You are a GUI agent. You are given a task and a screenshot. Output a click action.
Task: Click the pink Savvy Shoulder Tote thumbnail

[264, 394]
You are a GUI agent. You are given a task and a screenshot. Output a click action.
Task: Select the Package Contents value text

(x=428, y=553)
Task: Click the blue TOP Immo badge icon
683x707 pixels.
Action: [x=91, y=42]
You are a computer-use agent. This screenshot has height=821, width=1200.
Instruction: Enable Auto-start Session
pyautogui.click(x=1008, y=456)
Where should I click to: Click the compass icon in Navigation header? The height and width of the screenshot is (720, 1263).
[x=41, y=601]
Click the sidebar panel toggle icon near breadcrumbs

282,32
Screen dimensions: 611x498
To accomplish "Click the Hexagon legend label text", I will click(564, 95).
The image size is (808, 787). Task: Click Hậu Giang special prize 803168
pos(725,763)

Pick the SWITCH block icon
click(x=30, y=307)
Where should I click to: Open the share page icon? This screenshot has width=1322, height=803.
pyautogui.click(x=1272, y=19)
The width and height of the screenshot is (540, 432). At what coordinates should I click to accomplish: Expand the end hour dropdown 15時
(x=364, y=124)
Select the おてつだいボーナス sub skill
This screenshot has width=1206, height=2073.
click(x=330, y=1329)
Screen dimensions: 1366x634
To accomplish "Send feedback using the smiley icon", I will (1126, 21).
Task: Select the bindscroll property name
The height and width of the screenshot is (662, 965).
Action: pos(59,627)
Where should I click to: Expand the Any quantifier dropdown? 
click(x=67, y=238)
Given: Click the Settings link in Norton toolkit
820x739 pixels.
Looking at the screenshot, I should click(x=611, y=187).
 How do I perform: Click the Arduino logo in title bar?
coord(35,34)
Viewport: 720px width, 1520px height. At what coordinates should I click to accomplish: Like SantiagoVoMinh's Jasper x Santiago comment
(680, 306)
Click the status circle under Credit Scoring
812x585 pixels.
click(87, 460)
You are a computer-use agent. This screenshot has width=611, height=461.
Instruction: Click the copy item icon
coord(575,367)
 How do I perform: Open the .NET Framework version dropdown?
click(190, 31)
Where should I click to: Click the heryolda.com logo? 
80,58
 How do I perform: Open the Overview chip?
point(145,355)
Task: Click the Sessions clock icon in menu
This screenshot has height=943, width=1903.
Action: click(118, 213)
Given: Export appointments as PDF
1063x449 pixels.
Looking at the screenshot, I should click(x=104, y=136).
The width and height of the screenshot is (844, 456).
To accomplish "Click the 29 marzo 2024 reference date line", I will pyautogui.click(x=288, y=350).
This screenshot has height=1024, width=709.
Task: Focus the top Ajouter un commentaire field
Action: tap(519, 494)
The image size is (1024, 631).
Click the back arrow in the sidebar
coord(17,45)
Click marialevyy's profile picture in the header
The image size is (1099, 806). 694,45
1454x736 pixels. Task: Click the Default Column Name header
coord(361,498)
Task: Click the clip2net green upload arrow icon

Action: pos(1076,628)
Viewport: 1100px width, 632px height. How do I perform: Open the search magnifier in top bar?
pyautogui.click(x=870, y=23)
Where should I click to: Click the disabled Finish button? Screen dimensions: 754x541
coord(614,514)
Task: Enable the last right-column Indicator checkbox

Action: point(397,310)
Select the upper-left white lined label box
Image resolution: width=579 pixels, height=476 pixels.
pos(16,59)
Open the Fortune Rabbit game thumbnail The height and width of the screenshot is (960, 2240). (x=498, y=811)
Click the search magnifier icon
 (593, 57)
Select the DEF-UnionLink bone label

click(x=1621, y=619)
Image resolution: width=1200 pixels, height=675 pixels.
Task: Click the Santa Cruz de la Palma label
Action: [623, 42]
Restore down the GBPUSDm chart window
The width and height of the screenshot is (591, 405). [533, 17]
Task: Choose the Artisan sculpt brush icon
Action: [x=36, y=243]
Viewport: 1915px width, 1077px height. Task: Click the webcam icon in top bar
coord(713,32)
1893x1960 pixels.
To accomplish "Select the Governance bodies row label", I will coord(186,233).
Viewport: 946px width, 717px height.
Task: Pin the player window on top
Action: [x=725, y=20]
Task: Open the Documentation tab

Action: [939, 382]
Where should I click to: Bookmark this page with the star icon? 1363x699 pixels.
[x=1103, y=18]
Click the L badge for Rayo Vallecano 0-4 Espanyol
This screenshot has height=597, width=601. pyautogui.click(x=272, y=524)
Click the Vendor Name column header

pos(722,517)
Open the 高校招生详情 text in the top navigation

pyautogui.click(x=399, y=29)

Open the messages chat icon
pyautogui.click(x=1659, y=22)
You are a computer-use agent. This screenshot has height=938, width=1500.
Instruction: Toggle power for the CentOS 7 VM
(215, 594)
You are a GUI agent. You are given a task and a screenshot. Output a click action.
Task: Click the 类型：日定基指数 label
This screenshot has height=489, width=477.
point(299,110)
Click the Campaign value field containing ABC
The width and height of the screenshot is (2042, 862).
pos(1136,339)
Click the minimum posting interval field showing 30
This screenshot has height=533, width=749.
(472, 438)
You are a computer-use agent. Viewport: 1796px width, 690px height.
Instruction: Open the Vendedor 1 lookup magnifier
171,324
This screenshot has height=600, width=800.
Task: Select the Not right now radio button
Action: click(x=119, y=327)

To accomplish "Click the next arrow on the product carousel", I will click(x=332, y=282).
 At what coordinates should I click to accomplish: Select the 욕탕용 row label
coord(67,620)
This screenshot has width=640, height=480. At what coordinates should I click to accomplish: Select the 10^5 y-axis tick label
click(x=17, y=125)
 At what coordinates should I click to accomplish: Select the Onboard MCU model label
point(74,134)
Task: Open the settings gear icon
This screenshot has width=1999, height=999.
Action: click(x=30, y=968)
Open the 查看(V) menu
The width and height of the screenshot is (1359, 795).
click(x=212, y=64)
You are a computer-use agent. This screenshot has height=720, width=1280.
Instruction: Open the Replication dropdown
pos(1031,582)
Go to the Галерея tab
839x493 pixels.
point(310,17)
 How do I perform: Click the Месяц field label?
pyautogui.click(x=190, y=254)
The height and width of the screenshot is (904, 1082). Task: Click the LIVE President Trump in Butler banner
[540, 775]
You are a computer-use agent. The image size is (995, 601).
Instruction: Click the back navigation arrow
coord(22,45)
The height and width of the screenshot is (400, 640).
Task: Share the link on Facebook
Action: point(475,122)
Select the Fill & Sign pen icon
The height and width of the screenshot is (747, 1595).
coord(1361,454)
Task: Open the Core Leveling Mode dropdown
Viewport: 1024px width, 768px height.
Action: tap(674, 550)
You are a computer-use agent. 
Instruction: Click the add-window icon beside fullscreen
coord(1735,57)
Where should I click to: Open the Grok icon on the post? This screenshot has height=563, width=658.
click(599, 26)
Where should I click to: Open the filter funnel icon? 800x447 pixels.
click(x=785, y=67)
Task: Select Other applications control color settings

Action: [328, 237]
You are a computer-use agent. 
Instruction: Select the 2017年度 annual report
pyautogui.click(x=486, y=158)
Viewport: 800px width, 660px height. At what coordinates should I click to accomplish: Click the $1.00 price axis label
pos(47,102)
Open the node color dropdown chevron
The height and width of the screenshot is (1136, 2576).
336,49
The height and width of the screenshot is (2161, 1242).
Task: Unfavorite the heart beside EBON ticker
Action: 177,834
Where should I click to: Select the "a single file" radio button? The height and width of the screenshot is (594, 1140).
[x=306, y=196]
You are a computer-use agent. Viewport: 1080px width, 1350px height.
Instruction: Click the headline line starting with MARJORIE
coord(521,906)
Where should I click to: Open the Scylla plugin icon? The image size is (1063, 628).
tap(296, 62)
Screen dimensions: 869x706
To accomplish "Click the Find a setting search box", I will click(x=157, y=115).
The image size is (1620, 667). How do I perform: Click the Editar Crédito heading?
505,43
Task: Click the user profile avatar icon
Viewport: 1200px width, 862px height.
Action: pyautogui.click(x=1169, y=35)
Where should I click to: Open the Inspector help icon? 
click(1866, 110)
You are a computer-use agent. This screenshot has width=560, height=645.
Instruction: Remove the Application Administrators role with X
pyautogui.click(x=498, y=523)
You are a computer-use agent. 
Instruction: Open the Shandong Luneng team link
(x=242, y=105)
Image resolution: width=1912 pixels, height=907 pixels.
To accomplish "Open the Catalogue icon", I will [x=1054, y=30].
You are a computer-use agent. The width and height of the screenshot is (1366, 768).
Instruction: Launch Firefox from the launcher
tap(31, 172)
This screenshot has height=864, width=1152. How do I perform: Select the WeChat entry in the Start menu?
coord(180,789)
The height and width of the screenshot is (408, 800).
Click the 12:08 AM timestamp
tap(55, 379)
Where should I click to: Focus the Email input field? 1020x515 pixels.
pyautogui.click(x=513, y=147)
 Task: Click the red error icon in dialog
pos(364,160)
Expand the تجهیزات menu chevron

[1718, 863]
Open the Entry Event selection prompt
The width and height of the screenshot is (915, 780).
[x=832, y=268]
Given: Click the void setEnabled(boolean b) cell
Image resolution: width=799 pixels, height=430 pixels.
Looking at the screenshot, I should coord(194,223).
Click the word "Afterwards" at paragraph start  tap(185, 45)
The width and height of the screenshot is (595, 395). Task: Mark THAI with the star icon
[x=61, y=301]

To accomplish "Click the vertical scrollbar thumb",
#####
The line containing "Instruction: Launch Firefox from the launcher" and all lines after it, through the end of the entries above, are to be returned exactly and alone.

**Answer to the problem:**
Instruction: Launch Firefox from the launcher
tap(31, 172)
This screenshot has height=864, width=1152. How do I perform: Select the WeChat entry in the Start menu?
coord(180,789)
The height and width of the screenshot is (408, 800).
Click the 12:08 AM timestamp
tap(55, 379)
Where should I click to: Focus the Email input field? 1020x515 pixels.
pyautogui.click(x=513, y=147)
 Task: Click the red error icon in dialog
pos(364,160)
Expand the تجهیزات menu chevron

[1718, 863]
Open the Entry Event selection prompt
The width and height of the screenshot is (915, 780).
[x=832, y=268]
Given: Click the void setEnabled(boolean b) cell
Image resolution: width=799 pixels, height=430 pixels.
Looking at the screenshot, I should coord(194,223).
Click the word "Afterwards" at paragraph start  tap(185, 45)
The width and height of the screenshot is (595, 395). Task: Mark THAI with the star icon
[x=61, y=301]

To accomplish "Click the vertical scrollbar thumb",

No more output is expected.